OpenAI Launches Three Audio Models to Power Real-Time Voice Applications
OpenAI Audio Models

OpenAI Launches Three Audio Models to Power Real-Time Voice Applications

Mintesinot Niggusie

OpenAI has released three new audio models for its developer platform, expanding its capabilities into real-time voice agents that can translate, transcribe and respond during live conversations.

The models, GPT-Realtime-2, GPT-Realtime-Translate and GPT-Realtime-Whisper, are available for testing in the company’s developer playground, according to OpenAI. The company said GPT-Realtime-Translate supports speech translation across more than 70 languages.

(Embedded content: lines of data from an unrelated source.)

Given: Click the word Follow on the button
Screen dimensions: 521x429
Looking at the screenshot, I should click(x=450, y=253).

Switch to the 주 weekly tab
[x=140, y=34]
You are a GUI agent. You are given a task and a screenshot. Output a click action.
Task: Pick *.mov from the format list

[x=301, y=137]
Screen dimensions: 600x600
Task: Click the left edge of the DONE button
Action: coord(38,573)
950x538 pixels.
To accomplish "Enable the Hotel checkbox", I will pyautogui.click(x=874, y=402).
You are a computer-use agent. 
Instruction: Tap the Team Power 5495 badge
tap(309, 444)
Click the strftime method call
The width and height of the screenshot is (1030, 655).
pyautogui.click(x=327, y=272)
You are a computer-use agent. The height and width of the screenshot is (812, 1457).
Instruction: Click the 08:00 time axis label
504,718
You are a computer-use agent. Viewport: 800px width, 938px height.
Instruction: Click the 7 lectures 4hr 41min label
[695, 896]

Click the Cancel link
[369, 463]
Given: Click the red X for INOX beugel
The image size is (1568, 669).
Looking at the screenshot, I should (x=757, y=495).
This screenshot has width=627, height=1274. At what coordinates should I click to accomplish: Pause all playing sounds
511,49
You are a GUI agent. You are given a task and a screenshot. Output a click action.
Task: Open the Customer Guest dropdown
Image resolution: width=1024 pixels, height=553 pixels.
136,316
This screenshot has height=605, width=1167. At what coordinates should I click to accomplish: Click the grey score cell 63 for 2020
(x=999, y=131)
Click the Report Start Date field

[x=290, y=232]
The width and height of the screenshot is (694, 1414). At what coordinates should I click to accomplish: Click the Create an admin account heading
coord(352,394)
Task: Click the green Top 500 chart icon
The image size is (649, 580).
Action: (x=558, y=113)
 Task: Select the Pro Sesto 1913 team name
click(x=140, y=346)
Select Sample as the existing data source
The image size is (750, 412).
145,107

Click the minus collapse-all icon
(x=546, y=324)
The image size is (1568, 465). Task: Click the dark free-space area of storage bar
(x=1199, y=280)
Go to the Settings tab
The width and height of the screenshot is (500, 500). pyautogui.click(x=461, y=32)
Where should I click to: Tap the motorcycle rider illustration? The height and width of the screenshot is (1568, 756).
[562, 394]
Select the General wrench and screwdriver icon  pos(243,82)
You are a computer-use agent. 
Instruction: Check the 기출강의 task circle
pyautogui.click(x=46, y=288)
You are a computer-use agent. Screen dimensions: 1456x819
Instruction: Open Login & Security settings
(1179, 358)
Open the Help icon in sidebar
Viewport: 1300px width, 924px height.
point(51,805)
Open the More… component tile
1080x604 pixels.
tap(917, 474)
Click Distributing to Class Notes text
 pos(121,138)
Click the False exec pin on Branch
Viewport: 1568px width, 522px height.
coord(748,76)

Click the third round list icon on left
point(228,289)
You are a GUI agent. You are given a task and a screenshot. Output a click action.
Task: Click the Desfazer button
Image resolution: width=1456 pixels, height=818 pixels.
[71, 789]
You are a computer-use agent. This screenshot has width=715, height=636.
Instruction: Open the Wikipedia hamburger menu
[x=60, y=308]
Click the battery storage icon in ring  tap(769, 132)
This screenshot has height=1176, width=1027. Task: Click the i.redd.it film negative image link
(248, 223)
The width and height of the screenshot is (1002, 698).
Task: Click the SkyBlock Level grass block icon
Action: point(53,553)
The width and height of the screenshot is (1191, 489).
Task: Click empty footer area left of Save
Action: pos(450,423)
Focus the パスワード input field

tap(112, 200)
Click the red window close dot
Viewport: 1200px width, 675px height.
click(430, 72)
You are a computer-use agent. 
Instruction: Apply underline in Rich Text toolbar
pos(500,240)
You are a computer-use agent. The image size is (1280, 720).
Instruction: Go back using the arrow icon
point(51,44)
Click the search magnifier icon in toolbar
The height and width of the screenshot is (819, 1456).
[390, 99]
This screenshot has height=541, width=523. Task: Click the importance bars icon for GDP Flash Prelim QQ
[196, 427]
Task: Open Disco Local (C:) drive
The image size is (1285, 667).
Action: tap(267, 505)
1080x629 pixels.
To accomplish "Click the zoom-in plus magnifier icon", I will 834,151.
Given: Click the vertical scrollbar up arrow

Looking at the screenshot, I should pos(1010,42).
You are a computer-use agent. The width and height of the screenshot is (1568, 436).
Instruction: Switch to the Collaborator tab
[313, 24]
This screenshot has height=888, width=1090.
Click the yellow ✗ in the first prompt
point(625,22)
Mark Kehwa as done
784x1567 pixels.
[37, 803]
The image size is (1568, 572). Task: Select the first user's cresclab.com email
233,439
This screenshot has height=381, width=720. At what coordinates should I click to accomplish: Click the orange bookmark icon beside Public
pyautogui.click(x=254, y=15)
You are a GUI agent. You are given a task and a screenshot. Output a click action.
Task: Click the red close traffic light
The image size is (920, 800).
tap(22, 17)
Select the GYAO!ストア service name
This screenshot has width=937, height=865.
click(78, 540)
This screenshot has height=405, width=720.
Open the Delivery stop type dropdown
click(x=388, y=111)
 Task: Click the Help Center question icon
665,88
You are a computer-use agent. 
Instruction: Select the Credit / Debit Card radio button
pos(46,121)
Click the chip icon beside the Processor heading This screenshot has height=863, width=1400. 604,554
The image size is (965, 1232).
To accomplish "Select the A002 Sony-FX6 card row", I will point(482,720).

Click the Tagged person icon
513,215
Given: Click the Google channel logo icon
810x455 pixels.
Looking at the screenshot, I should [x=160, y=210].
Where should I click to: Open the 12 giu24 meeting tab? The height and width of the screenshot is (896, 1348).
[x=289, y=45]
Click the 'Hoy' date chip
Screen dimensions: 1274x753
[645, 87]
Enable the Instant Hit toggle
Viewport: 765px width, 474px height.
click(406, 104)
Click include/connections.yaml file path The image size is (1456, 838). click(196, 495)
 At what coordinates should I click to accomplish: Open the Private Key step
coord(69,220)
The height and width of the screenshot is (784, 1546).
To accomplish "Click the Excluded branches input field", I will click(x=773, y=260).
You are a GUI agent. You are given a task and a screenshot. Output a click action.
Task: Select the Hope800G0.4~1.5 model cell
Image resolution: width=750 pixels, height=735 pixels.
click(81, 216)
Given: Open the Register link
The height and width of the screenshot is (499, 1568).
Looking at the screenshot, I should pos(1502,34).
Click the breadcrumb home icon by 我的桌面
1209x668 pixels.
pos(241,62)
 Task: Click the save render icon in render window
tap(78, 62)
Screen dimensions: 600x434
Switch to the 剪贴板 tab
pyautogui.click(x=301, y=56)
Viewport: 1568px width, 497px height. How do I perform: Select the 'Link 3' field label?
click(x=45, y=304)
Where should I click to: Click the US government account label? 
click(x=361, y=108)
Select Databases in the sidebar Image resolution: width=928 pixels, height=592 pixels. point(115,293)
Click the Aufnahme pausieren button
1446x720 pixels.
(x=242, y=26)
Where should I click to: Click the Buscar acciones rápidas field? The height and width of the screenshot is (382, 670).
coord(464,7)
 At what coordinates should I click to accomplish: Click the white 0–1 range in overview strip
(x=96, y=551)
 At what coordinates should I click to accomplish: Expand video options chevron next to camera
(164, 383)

GPT-Realtime-Whisper is designed for live speech-to-text processing, enabling real-time captions, meeting notes and workflow updates as users speak. GPT-Realtime-2 is positioned as the most advanced of the three, capable of handling complex requests, managing interruptions, and calling external tools.

The release extends OpenAI’s application programming interface (API) beyond traditional chat and transcription tools, moving toward agents that can actively process spoken input in real time. The company said early testers of the models include Zillow, Priceline and Deutsche Telekom.

OpenAI also outlined pricing for the new tools. GPT-Realtime-2 starts at $32 per million audio input tokens, while GPT-Realtime-Translate is priced at $0.034 per minute. GPT-Realtime-Whisper costs $0.017 per minute.